• THE PROBLEM: Copy out everything from the row that contains "Switch to Співробітники організацій tab" down to the last row, word for word.

• RECORD EXCERPTS:
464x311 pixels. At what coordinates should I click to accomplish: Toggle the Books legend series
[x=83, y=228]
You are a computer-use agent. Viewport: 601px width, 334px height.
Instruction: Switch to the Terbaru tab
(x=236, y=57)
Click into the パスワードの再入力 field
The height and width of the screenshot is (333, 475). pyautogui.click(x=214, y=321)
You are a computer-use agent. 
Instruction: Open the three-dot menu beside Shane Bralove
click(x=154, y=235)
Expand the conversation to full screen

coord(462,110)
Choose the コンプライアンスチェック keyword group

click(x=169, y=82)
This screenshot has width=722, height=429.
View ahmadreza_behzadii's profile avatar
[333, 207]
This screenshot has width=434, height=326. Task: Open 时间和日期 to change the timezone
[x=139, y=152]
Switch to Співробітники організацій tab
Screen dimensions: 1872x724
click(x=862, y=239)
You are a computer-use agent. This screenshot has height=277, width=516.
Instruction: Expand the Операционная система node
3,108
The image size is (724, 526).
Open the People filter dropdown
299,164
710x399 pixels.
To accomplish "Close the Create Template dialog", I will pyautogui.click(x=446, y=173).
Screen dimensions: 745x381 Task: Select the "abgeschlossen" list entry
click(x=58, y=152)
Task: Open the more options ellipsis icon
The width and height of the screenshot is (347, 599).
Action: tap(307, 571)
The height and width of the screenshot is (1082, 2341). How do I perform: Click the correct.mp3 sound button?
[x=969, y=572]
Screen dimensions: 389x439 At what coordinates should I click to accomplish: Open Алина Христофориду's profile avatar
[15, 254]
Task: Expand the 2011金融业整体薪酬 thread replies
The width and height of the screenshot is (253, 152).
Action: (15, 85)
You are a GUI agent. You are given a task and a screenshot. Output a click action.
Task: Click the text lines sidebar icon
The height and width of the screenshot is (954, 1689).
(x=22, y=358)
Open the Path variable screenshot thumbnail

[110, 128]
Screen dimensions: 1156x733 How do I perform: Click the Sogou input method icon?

• RESPONSE TO THIS TASK:
Switch to Співробітники організацій tab
Screen dimensions: 1872x724
click(x=862, y=239)
You are a computer-use agent. This screenshot has height=277, width=516.
Instruction: Expand the Операционная система node
3,108
The image size is (724, 526).
Open the People filter dropdown
299,164
710x399 pixels.
To accomplish "Close the Create Template dialog", I will pyautogui.click(x=446, y=173).
Screen dimensions: 745x381 Task: Select the "abgeschlossen" list entry
click(x=58, y=152)
Task: Open the more options ellipsis icon
The width and height of the screenshot is (347, 599).
Action: tap(307, 571)
The height and width of the screenshot is (1082, 2341). How do I perform: Click the correct.mp3 sound button?
[x=969, y=572]
Screen dimensions: 389x439 At what coordinates should I click to accomplish: Open Алина Христофориду's profile avatar
[15, 254]
Task: Expand the 2011金融业整体薪酬 thread replies
The width and height of the screenshot is (253, 152).
Action: (15, 85)
You are a GUI agent. You are given a task and a screenshot. Output a click action.
Task: Click the text lines sidebar icon
The height and width of the screenshot is (954, 1689).
(x=22, y=358)
Open the Path variable screenshot thumbnail

[110, 128]
Screen dimensions: 1156x733 How do I perform: Click the Sogou input method icon?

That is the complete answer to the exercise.